Aim of the exercise: Of all the lines in the records below, copy only those that contain the string "Move".

Segment Start: Material for this exercise

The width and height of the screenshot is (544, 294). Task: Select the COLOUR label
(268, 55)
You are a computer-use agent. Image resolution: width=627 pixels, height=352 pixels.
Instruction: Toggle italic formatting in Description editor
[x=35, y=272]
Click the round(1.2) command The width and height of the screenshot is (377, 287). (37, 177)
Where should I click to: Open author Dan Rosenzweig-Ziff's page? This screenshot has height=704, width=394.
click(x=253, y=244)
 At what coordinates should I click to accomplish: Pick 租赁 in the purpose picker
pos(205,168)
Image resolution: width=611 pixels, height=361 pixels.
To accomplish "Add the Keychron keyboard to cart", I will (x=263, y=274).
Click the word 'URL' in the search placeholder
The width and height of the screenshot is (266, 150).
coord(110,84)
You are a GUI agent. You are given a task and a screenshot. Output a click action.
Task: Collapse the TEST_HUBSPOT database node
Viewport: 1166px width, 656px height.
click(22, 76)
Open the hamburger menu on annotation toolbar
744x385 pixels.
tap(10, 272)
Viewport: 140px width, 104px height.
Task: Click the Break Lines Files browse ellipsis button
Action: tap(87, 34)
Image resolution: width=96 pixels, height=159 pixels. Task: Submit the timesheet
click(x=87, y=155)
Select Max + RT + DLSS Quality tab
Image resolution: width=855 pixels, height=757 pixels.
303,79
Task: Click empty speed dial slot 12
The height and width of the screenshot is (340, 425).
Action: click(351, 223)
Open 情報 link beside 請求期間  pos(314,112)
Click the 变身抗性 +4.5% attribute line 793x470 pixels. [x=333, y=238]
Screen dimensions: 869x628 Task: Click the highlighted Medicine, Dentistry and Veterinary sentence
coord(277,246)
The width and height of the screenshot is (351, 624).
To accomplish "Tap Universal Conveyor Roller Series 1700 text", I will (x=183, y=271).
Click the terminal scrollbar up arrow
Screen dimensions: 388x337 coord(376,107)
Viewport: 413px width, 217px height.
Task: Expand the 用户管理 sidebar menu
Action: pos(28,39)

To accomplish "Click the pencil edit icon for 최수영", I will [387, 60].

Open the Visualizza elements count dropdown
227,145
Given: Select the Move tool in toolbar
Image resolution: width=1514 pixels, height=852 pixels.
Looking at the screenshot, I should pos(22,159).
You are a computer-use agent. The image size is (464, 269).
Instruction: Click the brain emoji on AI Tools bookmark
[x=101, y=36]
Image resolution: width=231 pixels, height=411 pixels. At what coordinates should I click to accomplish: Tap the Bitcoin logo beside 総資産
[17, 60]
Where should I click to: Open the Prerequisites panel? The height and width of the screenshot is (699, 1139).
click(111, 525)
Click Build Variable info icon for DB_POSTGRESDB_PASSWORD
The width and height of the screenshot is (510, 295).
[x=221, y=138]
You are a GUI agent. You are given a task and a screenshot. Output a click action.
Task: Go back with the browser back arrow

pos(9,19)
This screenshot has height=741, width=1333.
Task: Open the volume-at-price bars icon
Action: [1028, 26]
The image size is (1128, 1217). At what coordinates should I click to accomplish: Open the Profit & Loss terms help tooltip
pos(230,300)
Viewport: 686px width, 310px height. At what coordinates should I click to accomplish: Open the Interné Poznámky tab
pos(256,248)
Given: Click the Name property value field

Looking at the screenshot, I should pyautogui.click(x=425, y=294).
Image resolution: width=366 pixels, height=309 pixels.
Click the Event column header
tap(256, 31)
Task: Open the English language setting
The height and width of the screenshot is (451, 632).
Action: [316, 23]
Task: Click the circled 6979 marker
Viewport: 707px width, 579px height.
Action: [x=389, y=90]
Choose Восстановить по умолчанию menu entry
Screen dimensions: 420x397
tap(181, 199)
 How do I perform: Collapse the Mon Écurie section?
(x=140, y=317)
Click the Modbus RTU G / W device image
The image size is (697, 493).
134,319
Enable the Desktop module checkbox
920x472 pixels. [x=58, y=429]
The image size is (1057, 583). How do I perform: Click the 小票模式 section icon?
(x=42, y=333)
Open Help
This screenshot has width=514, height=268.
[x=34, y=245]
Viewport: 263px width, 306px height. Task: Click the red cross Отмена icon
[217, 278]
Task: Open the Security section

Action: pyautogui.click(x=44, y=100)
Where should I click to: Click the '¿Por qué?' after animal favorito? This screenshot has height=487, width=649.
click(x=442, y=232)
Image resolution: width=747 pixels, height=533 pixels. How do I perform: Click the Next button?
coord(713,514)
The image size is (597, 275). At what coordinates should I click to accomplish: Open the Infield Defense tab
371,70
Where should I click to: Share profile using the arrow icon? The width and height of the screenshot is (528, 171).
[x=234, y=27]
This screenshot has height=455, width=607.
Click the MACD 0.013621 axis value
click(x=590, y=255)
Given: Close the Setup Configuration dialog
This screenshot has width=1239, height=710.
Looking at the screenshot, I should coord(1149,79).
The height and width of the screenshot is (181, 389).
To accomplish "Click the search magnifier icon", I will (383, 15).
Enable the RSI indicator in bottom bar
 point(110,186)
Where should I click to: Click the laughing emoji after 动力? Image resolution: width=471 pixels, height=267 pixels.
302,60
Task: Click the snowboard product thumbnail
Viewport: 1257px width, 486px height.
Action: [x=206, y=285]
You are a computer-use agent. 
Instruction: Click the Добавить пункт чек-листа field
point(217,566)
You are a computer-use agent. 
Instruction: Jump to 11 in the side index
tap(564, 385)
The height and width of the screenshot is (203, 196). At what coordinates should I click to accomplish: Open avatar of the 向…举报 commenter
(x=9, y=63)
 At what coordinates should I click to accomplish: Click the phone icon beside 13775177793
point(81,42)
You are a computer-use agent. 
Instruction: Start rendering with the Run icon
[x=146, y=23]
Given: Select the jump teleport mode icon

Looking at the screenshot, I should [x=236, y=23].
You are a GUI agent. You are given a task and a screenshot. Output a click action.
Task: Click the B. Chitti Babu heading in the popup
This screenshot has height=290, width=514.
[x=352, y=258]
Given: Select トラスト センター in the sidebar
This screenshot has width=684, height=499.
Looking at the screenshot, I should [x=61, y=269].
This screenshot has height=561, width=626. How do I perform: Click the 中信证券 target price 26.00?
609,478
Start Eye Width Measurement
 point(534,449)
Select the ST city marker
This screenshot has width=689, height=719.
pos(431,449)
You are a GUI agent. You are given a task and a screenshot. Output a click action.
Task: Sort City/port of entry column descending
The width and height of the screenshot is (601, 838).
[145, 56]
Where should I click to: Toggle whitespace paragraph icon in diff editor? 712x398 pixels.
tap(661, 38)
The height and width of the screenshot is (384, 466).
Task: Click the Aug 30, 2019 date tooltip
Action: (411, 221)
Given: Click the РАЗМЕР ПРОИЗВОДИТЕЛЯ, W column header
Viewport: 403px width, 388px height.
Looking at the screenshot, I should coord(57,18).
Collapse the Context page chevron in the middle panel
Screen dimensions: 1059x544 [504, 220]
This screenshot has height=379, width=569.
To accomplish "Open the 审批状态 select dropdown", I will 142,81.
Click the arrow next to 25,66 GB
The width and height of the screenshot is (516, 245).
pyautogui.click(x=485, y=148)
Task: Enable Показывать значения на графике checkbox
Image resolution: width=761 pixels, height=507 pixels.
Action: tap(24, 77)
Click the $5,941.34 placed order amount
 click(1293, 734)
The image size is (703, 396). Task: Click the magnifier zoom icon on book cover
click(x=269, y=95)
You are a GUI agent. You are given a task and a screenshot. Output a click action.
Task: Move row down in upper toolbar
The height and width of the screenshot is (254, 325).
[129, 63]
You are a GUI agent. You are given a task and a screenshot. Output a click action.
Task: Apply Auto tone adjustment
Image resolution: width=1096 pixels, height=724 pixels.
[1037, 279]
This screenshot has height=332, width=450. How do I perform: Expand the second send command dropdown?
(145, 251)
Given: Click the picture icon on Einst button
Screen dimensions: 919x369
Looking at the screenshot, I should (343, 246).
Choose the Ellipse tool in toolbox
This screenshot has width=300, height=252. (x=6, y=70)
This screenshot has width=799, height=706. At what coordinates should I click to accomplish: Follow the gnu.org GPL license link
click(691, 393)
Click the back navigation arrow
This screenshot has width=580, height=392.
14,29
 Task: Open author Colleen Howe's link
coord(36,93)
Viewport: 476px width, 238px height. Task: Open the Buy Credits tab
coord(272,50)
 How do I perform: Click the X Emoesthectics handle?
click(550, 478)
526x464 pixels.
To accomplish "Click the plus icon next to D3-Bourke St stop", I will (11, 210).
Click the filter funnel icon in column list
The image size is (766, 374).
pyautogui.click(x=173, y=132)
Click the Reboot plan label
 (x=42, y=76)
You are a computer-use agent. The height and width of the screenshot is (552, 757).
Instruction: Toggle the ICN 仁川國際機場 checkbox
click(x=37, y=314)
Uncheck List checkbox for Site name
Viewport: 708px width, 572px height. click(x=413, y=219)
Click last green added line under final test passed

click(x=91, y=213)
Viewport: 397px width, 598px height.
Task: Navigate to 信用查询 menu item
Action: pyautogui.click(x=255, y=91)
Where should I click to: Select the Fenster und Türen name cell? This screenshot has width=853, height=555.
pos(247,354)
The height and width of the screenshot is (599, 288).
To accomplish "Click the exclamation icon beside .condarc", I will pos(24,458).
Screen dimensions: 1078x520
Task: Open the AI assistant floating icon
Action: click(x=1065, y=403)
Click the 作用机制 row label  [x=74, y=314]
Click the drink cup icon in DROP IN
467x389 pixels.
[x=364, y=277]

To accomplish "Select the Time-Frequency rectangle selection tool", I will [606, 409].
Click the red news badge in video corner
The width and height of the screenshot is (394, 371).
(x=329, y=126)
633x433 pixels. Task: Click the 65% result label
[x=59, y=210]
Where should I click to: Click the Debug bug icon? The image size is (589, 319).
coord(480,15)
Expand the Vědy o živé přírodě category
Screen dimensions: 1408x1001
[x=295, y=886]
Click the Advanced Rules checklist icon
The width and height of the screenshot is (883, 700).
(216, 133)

Segment End: Material for this exercise

Finished task:
Given: Select the Move tool in toolbar
Task: Move row down in upper toolbar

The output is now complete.